In recent years, the role drone aircraft have played in America’s military strategy has continued to expand as technology has improved to allow the U.S. military to leverage more of the advantages allowed by autonomous aircraft in a combat zone. Long loiter capabilities, in particular, have proven invaluable to reconnaissance and even offensive operations, but until recently, these benefits have been enjoyed primarily in the sky. The ACTUV aims to change that.
The ship is not only capable of conducting long duration operations without any crew on board whatsoever, the crew cabin needed to control the vessel from the ship is actually removable. It’s been undergoing an array of increasingly complex tests over the past year, and reports indicate that the ACTUV performed so well, DARPA (Defense Advanced Research Projects Agency) actually re-classified the vessel as a reliable platform for a variety of operations. However, one remains this ghost ship’s primary function: to stalk submarines.
“This is an inflection point,” Deputy U.S. Defense Secretary Robert Work said. “This is the first time we’ve ever had a totally robotic, trans-oceanic-capable ship.”
Currently, the ACTUV is not equipped with any weapon systems and would have to rely on manned vessels or even armed drone aircraft to engage enemy ships, but where the drone ship proves its mettle is on long duration sub-hunting missions.

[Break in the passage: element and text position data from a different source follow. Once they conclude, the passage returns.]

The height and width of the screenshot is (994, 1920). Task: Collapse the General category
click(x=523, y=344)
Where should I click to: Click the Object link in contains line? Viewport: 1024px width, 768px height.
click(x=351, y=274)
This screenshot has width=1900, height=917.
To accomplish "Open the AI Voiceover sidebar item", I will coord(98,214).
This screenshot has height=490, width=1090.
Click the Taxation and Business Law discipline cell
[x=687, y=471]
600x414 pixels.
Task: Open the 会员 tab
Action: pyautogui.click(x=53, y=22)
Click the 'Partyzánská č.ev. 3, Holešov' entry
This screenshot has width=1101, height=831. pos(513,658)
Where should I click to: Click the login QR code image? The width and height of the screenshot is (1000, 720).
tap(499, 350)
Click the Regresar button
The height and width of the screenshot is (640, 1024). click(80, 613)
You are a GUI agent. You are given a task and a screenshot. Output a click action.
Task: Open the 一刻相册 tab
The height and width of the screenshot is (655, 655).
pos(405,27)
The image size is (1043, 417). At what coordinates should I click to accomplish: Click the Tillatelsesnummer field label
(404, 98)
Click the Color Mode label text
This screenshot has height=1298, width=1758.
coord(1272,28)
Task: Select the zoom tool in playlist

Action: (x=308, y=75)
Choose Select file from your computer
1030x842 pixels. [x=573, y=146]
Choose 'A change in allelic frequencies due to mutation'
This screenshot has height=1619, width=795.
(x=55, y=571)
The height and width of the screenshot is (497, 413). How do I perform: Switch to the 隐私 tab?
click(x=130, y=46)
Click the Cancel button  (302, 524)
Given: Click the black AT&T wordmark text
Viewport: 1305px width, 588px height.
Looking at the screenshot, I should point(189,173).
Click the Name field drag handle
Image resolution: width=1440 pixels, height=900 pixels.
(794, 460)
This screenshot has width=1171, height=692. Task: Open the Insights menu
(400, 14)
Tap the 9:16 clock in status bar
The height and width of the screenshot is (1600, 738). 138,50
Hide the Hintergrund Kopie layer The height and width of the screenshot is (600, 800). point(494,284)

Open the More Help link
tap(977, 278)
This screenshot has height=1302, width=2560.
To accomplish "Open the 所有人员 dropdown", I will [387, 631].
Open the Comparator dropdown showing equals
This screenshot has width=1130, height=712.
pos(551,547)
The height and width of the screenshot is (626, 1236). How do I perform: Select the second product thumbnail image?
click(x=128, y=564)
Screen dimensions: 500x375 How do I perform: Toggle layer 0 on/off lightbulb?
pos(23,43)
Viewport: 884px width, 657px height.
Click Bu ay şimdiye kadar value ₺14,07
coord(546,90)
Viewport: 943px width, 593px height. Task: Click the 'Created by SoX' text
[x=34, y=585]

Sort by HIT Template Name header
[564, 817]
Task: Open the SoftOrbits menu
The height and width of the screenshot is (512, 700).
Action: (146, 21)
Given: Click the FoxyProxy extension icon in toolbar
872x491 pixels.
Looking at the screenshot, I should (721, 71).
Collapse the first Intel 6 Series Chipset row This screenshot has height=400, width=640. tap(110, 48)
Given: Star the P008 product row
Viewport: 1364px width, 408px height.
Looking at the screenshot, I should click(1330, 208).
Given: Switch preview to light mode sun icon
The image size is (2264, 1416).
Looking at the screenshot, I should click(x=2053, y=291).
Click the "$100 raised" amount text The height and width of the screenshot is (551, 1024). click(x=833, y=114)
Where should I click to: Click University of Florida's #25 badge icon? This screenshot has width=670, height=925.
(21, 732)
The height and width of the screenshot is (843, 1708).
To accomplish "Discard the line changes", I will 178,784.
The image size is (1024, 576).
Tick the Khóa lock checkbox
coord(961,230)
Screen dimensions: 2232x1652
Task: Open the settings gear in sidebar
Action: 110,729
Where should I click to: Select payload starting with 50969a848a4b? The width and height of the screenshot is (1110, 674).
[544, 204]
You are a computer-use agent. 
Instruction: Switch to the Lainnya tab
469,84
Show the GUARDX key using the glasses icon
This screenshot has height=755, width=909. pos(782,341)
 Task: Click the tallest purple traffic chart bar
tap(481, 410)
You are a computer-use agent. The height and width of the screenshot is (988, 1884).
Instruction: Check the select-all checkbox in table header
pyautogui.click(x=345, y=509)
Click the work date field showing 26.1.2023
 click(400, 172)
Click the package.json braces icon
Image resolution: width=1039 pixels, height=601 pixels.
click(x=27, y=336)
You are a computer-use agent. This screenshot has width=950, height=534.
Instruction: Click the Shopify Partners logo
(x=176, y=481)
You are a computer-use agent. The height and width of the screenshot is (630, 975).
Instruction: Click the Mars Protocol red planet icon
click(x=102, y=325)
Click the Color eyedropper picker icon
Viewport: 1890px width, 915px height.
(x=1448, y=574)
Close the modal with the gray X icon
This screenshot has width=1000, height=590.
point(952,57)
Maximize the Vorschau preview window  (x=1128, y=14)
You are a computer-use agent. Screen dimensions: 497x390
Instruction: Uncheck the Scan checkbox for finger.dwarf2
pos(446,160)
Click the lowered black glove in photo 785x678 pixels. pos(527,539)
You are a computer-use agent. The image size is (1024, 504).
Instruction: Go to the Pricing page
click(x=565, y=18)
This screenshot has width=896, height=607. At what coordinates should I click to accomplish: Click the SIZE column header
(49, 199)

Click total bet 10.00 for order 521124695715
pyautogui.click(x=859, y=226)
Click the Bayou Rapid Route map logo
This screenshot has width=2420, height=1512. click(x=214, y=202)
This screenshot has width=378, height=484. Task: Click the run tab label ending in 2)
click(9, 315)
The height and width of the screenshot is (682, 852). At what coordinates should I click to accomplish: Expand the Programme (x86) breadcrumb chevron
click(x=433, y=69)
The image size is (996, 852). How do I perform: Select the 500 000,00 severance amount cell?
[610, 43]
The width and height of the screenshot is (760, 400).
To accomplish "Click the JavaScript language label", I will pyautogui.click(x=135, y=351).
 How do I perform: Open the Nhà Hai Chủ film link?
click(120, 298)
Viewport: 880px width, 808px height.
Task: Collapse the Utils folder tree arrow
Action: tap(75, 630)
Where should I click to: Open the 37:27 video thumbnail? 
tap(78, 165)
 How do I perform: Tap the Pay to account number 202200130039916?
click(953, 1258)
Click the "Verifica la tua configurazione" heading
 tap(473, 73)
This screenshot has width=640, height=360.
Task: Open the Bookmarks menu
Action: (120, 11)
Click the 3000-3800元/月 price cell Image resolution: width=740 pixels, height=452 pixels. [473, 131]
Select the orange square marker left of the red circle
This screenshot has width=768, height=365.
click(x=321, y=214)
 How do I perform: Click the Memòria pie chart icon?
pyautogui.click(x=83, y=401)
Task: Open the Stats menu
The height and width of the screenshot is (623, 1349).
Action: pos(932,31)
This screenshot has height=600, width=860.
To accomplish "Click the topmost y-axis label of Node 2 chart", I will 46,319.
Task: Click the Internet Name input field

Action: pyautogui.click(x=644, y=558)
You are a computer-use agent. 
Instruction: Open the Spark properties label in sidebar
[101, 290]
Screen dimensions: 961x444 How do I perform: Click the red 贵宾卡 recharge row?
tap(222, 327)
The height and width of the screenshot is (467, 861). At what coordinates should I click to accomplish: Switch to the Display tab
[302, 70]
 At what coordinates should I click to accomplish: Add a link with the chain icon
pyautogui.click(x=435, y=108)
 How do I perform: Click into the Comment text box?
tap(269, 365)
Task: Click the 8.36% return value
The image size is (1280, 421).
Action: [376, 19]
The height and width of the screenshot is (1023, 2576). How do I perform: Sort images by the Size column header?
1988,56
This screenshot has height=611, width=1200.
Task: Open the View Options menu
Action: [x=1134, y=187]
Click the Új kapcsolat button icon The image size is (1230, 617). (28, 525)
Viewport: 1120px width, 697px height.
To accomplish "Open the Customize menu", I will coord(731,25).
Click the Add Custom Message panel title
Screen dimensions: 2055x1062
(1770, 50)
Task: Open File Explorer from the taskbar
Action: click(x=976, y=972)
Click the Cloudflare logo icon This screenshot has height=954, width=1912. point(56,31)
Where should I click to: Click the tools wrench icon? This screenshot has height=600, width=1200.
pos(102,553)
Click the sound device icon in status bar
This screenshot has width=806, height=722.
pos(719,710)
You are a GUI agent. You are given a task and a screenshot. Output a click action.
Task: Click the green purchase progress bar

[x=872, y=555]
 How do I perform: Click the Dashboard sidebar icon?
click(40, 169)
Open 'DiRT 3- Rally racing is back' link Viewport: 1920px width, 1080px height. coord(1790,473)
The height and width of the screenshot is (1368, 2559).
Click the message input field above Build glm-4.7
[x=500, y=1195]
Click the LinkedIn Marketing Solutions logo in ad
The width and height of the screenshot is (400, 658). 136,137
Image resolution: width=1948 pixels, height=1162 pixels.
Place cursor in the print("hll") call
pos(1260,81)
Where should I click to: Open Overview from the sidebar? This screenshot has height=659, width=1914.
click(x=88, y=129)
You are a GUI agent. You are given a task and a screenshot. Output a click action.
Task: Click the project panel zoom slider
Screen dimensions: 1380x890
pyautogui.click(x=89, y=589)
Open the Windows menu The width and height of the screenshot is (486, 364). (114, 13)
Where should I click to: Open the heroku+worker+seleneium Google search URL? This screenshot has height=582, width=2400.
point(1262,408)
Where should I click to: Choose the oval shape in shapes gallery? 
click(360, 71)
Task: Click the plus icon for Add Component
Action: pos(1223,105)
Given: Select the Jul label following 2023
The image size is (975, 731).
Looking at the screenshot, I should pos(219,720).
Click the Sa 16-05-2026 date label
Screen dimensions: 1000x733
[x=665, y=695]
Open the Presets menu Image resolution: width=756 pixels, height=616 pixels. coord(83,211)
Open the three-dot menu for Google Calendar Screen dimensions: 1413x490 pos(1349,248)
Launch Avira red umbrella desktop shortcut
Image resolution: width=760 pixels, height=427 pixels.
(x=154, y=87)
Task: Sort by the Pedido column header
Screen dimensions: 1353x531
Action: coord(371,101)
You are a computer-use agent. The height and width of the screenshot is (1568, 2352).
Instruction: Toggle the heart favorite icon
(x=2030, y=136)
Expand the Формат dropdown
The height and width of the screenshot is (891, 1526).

“We’re not working on anti-submarine (technology) just because we think it’s cool. We’re working on it because we’re deeply concerned about the advancements that China and Russia are making in this space,” said Peter Singer, an expert on robotic warfare at the New America Foundation think tank.
Even traditional diesel submarines can remain submerged for weeks on end – far longer than any aircraft could loiter above (helicopters are traditionally used as sub spotters) and often, longer than any crewed ship can afford to wait around for the submarine to surface. The ACTUV, however, can stay on a sub’s tail for months if it has to. Of course, should the Navy ever decide to arm these vessels, their combat applications will only continue to grow.
It’s likely that theses vessels will eventually be operated in mini-fleets, with a single manned vessel in the area coordinating a number of ACTUV ships as they patrol or search for encroaching submarines. In that sense, the drone ship will serve as an autonomous force multiplier that may be crucial against an opponent like Russia or China. Russia, for instance, recently completed development of the most powerful nuclear weapon fielded by any nation’s military in a half century – which relies on a drone submarine delivery method, rather than a traditional ICBM.
If the ACTUV Sea Hunter proves reliable, it’s likely that the U.S. Navy will begin adopting more autonomous vessels, allowing the fleet to grow without increases to some of the most expensive assets the Navy currently maintains: its Sailors.